Her feet were securely tied to the top of the
pole to prevent them from being hurt when passing through the town, and
to hinder her from using them to keep her head above the water. The poet
describes the "engine called a ducking-stool" as the "joy and terror of
the town," but the "joy" could only have been that of the men, women,
and children who could be spared to see the show, and knew the woman's
scolding propensities. If she continued scolding after the first "duck,"
down she went again, and again, until, as we imagined, half filled with
water, she was unable to scold further, and so the water triumphed in
the end:
No brawling wives, no furious wenches
No fire so hot, but water quenches.
The tower of St. Mary's Church was built on four lofty arches, one of
which formed the entrance to the church while the other three formed
entrances to the street, the footpath passing through two of them.

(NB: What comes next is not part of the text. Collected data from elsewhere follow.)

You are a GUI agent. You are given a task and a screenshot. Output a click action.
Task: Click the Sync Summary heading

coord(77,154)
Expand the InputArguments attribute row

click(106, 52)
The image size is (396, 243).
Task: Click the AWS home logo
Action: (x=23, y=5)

[Illustration: LORD LEICESTER'S HOSPITAL AND GATE.]
We passed alongside the ancient and picturesque half-timbered building
known as Lord Leicester's Hospital, which was one of the few buildings
in the town that escaped the fire in 1694. It had been built by Robert
Dudley, Earl of Leicester, the favourite of Queen Elizabeth and of
Kenilworth fame, to accommodate twelve poor men or brethren besides the
master, who, according to Dugdale the famous antiquary, "were to be
clothed in blew cloth, with a ragged staff embroydered on the left
sleeve," and not to go into the town without them.